### EXERCISE GOAL
Write the entries below out again in full. Match every character.

Stored records

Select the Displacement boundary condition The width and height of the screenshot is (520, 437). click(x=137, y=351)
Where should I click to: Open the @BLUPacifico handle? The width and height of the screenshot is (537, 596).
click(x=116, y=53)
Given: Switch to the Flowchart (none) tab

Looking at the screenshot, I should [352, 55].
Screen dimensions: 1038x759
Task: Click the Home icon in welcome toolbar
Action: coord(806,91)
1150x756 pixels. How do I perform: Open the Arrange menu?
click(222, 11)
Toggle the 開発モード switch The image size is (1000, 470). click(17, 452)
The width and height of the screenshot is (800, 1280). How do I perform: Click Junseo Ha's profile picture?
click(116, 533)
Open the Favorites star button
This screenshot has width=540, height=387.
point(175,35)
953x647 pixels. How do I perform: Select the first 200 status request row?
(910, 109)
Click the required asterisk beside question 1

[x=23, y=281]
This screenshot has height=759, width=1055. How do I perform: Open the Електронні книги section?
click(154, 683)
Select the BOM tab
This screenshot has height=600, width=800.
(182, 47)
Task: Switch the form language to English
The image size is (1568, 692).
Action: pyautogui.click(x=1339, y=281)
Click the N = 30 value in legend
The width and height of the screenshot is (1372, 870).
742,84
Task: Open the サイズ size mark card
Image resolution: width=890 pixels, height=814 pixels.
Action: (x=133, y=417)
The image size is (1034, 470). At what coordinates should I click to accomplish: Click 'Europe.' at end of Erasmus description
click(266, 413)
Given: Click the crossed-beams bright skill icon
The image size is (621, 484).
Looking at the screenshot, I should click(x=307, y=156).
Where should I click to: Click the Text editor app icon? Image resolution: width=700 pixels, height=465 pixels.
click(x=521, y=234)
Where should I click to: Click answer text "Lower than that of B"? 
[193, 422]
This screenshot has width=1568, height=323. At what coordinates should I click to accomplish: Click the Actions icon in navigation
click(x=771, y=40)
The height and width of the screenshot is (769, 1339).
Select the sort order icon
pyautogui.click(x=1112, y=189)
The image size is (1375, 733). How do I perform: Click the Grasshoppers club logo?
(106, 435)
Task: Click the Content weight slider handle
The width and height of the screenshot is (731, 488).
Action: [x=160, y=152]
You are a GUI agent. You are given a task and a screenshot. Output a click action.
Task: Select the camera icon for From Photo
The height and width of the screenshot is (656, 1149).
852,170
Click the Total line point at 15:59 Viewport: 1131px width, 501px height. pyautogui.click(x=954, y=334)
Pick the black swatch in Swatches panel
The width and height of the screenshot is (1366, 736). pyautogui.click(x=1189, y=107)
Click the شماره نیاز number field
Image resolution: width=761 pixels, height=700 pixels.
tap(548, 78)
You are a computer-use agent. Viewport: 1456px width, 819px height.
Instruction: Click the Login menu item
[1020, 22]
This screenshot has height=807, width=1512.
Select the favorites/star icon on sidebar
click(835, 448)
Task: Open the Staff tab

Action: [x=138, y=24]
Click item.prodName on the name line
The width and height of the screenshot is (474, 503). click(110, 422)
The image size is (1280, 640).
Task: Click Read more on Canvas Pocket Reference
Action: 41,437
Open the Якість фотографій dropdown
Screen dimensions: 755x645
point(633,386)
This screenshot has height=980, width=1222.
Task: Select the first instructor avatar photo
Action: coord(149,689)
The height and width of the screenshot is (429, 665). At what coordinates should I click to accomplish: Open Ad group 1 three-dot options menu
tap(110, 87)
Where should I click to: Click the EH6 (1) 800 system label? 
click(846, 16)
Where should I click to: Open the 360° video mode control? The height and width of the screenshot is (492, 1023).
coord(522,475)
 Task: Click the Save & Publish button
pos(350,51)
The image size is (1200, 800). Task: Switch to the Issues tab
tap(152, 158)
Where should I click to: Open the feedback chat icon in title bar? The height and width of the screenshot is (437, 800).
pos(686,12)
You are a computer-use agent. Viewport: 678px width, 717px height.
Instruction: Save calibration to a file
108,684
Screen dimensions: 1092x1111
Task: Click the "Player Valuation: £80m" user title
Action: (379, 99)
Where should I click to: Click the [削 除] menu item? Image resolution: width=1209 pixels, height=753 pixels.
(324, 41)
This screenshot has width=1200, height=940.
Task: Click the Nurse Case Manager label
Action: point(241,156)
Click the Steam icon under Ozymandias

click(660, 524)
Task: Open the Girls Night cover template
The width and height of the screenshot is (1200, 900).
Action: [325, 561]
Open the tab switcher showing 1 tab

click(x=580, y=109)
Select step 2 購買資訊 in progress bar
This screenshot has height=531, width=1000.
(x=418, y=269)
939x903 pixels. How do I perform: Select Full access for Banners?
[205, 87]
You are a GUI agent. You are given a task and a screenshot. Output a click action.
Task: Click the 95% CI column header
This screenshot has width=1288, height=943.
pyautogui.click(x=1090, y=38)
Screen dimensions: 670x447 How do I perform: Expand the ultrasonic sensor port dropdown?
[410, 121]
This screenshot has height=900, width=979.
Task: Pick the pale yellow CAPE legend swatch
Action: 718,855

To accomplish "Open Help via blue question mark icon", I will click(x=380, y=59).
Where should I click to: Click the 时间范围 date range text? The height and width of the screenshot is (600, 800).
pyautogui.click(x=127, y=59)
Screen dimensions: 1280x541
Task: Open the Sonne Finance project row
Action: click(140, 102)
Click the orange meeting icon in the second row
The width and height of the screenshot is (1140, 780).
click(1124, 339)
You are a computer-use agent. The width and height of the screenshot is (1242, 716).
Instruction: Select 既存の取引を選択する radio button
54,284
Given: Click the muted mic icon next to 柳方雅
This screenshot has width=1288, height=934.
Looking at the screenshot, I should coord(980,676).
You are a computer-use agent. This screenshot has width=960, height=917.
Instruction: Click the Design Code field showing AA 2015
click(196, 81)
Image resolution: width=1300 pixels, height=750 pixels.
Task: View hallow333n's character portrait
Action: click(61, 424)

### ANSWER FOR THIS EXERCISE
Select the Displacement boundary condition The width and height of the screenshot is (520, 437). click(x=137, y=351)
Where should I click to: Open the @BLUPacifico handle? The width and height of the screenshot is (537, 596).
click(x=116, y=53)
Given: Switch to the Flowchart (none) tab

Looking at the screenshot, I should [352, 55].
Screen dimensions: 1038x759
Task: Click the Home icon in welcome toolbar
Action: coord(806,91)
1150x756 pixels. How do I perform: Open the Arrange menu?
click(222, 11)
Toggle the 開発モード switch The image size is (1000, 470). click(17, 452)
The width and height of the screenshot is (800, 1280). How do I perform: Click Junseo Ha's profile picture?
click(116, 533)
Open the Favorites star button
This screenshot has width=540, height=387.
point(175,35)
953x647 pixels. How do I perform: Select the first 200 status request row?
(910, 109)
Click the required asterisk beside question 1

[x=23, y=281]
This screenshot has height=759, width=1055. How do I perform: Open the Електронні книги section?
click(154, 683)
Select the BOM tab
This screenshot has height=600, width=800.
(182, 47)
Task: Switch the form language to English
The image size is (1568, 692).
Action: pyautogui.click(x=1339, y=281)
Click the N = 30 value in legend
The width and height of the screenshot is (1372, 870).
742,84
Task: Open the サイズ size mark card
Image resolution: width=890 pixels, height=814 pixels.
Action: (x=133, y=417)
The image size is (1034, 470). At what coordinates should I click to accomplish: Click 'Europe.' at end of Erasmus description
click(266, 413)
Given: Click the crossed-beams bright skill icon
The image size is (621, 484).
Looking at the screenshot, I should click(x=307, y=156).
Where should I click to: Click the Text editor app icon? Image resolution: width=700 pixels, height=465 pixels.
click(x=521, y=234)
Where should I click to: Click answer text "Lower than that of B"? 
[193, 422]
This screenshot has width=1568, height=323. At what coordinates should I click to accomplish: Click the Actions icon in navigation
click(x=771, y=40)
The height and width of the screenshot is (769, 1339).
Select the sort order icon
pyautogui.click(x=1112, y=189)
The image size is (1375, 733). How do I perform: Click the Grasshoppers club logo?
(106, 435)
Task: Click the Content weight slider handle
The width and height of the screenshot is (731, 488).
Action: [x=160, y=152]
You are a GUI agent. You are given a task and a screenshot. Output a click action.
Task: Select the camera icon for From Photo
The height and width of the screenshot is (656, 1149).
852,170
Click the Total line point at 15:59 Viewport: 1131px width, 501px height. pyautogui.click(x=954, y=334)
Pick the black swatch in Swatches panel
The width and height of the screenshot is (1366, 736). pyautogui.click(x=1189, y=107)
Click the شماره نیاز number field
Image resolution: width=761 pixels, height=700 pixels.
tap(548, 78)
You are a computer-use agent. Viewport: 1456px width, 819px height.
Instruction: Click the Login menu item
[1020, 22]
This screenshot has height=807, width=1512.
Select the favorites/star icon on sidebar
click(835, 448)
Task: Open the Staff tab

Action: [x=138, y=24]
Click item.prodName on the name line
The width and height of the screenshot is (474, 503). click(110, 422)
The image size is (1280, 640).
Task: Click Read more on Canvas Pocket Reference
Action: 41,437
Open the Якість фотографій dropdown
Screen dimensions: 755x645
point(633,386)
This screenshot has height=980, width=1222.
Task: Select the first instructor avatar photo
Action: coord(149,689)
The height and width of the screenshot is (429, 665). At what coordinates should I click to accomplish: Open Ad group 1 three-dot options menu
tap(110, 87)
Where should I click to: Click the EH6 (1) 800 system label? 
click(846, 16)
Where should I click to: Open the 360° video mode control? The height and width of the screenshot is (492, 1023).
coord(522,475)
 Task: Click the Save & Publish button
pos(350,51)
The image size is (1200, 800). Task: Switch to the Issues tab
tap(152, 158)
Where should I click to: Open the feedback chat icon in title bar? The height and width of the screenshot is (437, 800).
pos(686,12)
You are a computer-use agent. Viewport: 678px width, 717px height.
Instruction: Save calibration to a file
108,684
Screen dimensions: 1092x1111
Task: Click the "Player Valuation: £80m" user title
Action: (379, 99)
Where should I click to: Click the [削 除] menu item? Image resolution: width=1209 pixels, height=753 pixels.
(324, 41)
This screenshot has width=1200, height=940.
Task: Click the Nurse Case Manager label
Action: point(241,156)
Click the Steam icon under Ozymandias

click(660, 524)
Task: Open the Girls Night cover template
The width and height of the screenshot is (1200, 900).
Action: [325, 561]
Open the tab switcher showing 1 tab

click(x=580, y=109)
Select step 2 購買資訊 in progress bar
This screenshot has height=531, width=1000.
(x=418, y=269)
939x903 pixels. How do I perform: Select Full access for Banners?
[205, 87]
You are a GUI agent. You are given a task and a screenshot. Output a click action.
Task: Click the 95% CI column header
This screenshot has width=1288, height=943.
pyautogui.click(x=1090, y=38)
Screen dimensions: 670x447 How do I perform: Expand the ultrasonic sensor port dropdown?
[410, 121]
This screenshot has height=900, width=979.
Task: Pick the pale yellow CAPE legend swatch
Action: 718,855

To accomplish "Open Help via blue question mark icon", I will click(x=380, y=59).
Where should I click to: Click the 时间范围 date range text? The height and width of the screenshot is (600, 800).
pyautogui.click(x=127, y=59)
Screen dimensions: 1280x541
Task: Open the Sonne Finance project row
Action: click(140, 102)
Click the orange meeting icon in the second row
The width and height of the screenshot is (1140, 780).
click(1124, 339)
You are a computer-use agent. The width and height of the screenshot is (1242, 716).
Instruction: Select 既存の取引を選択する radio button
54,284
Given: Click the muted mic icon next to 柳方雅
This screenshot has width=1288, height=934.
Looking at the screenshot, I should coord(980,676).
You are a computer-use agent. This screenshot has width=960, height=917.
Instruction: Click the Design Code field showing AA 2015
click(196, 81)
Image resolution: width=1300 pixels, height=750 pixels.
Task: View hallow333n's character portrait
Action: click(61, 424)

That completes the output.